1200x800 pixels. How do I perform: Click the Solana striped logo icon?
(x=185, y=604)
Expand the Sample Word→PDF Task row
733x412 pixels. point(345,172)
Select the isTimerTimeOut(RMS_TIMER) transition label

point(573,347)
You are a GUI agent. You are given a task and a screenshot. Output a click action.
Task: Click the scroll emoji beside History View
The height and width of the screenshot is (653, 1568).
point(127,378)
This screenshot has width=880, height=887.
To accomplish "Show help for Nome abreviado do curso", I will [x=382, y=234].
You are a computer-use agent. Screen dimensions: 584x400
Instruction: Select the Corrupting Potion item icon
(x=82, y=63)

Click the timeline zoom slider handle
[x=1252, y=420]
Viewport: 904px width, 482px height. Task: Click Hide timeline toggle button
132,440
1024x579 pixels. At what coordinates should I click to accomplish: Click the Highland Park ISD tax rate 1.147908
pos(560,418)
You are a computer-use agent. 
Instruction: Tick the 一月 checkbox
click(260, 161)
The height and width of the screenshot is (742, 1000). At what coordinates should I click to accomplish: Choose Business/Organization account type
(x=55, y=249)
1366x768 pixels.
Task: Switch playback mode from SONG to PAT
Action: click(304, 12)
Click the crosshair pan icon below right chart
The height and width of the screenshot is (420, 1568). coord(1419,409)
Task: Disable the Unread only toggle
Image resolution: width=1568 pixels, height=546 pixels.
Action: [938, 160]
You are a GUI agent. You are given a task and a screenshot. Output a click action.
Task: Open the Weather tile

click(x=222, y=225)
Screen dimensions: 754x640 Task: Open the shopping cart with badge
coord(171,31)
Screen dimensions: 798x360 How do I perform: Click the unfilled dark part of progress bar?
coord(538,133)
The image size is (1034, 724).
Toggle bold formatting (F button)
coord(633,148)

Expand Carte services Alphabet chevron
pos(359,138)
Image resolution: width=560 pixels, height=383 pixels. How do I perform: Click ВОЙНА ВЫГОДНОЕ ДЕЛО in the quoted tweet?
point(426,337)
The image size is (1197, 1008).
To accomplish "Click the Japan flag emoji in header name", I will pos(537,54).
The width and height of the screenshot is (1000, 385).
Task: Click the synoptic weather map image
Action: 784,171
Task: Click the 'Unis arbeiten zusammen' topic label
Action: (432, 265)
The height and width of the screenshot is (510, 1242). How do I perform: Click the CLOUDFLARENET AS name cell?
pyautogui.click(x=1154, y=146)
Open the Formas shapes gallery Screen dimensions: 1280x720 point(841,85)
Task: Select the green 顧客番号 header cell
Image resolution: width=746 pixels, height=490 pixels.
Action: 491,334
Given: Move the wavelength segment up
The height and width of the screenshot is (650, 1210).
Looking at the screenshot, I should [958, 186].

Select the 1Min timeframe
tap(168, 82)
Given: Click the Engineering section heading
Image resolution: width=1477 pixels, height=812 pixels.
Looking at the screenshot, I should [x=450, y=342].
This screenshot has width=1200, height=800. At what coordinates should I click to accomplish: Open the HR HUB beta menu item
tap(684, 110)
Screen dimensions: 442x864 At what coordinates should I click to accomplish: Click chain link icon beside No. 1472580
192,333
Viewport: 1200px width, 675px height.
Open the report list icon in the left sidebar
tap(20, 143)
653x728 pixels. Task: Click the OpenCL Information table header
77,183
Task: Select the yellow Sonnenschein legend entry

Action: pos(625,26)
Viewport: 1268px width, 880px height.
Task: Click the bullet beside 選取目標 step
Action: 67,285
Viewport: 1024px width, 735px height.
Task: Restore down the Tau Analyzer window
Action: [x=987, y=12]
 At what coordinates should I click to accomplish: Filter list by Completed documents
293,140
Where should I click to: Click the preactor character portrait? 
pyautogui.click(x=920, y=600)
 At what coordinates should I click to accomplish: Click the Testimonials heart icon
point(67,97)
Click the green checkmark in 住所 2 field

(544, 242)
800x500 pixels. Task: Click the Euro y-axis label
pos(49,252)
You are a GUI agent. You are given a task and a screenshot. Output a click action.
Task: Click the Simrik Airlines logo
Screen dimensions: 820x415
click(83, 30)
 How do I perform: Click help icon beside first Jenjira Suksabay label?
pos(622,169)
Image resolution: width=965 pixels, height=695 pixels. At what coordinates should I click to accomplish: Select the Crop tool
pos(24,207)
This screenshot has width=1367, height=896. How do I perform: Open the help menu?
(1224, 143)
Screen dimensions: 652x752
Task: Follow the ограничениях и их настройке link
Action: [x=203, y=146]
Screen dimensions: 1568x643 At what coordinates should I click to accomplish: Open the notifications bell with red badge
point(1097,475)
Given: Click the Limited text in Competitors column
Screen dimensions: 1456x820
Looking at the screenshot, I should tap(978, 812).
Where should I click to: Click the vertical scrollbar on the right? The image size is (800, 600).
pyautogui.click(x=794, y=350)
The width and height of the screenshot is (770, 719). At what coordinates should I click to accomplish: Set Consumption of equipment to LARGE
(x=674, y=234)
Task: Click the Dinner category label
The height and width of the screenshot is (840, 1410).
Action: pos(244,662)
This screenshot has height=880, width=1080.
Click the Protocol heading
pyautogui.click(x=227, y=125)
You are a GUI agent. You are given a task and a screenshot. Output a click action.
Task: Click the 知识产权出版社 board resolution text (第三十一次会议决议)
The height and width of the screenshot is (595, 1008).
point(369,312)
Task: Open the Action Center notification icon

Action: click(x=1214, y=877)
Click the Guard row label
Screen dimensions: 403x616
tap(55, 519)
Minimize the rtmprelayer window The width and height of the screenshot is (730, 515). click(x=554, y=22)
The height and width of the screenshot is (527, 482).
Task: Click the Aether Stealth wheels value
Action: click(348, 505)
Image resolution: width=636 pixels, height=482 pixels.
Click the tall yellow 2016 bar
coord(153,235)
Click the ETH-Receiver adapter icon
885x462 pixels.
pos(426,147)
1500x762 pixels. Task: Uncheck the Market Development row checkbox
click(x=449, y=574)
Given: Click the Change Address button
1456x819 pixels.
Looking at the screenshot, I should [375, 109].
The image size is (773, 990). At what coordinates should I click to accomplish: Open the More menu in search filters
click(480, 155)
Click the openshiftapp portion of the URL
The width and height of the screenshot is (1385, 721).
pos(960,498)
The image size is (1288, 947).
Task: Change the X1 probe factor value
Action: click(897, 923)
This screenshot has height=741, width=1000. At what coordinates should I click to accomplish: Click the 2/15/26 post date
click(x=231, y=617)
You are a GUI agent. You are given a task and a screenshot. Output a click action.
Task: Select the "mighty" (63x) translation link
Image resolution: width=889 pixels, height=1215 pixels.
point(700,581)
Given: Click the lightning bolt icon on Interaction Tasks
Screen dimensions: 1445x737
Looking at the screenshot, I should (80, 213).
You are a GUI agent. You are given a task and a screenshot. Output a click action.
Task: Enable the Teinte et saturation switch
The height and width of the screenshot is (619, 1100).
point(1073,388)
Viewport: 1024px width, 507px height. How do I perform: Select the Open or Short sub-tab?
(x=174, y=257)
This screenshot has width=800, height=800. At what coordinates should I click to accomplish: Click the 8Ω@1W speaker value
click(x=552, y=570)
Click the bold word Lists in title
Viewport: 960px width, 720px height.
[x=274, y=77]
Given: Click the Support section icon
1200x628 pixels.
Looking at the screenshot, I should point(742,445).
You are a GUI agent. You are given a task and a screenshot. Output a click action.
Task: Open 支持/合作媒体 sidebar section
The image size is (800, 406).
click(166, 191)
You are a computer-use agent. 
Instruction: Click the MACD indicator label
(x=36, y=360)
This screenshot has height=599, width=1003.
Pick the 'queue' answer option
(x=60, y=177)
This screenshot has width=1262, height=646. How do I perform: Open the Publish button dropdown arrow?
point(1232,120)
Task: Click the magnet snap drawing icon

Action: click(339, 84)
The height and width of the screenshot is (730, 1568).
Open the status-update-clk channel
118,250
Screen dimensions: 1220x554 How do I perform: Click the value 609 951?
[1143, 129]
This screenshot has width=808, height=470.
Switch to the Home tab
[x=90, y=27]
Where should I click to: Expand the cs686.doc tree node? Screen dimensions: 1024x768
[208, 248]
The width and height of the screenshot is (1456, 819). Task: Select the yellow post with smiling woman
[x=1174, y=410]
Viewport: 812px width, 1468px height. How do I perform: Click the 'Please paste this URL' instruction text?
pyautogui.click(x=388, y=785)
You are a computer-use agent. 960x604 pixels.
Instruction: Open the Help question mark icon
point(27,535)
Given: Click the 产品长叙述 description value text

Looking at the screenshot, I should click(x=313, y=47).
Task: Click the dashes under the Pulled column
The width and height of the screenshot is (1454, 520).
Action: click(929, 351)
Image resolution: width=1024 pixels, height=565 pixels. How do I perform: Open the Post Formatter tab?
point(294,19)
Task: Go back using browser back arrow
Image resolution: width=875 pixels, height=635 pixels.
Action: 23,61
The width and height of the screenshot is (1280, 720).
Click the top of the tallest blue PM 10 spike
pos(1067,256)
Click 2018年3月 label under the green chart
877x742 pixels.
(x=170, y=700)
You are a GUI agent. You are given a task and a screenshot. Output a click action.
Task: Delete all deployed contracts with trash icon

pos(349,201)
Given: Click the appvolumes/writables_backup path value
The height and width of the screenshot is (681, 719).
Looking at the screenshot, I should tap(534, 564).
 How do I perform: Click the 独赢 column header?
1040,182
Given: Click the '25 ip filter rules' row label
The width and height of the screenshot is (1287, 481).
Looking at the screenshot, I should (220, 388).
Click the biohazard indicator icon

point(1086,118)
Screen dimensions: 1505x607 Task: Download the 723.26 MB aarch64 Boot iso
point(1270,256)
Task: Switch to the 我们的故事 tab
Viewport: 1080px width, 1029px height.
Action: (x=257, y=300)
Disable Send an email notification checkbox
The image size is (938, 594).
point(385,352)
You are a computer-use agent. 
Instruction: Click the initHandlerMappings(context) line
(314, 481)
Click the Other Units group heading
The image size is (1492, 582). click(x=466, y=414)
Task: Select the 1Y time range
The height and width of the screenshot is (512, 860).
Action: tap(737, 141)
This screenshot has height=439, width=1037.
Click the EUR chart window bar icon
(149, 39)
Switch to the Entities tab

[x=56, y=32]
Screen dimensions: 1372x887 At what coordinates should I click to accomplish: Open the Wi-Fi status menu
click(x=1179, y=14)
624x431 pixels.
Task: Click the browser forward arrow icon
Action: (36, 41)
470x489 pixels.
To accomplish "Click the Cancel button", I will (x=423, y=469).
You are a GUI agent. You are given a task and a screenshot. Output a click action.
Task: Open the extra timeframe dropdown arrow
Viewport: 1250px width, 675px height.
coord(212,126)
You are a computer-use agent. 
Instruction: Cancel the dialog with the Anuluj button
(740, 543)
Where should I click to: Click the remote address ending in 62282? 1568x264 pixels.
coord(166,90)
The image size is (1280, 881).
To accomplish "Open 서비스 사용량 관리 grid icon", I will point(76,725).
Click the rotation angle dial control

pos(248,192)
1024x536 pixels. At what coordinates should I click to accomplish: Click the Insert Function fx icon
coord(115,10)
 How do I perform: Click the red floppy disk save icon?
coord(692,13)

▸ Your instructions
Each line above that holds the string "under" should be copied and shown.

▸ Completed task
Task: Click the dashes under the Pulled column
Click 2018年3月 label under the green chart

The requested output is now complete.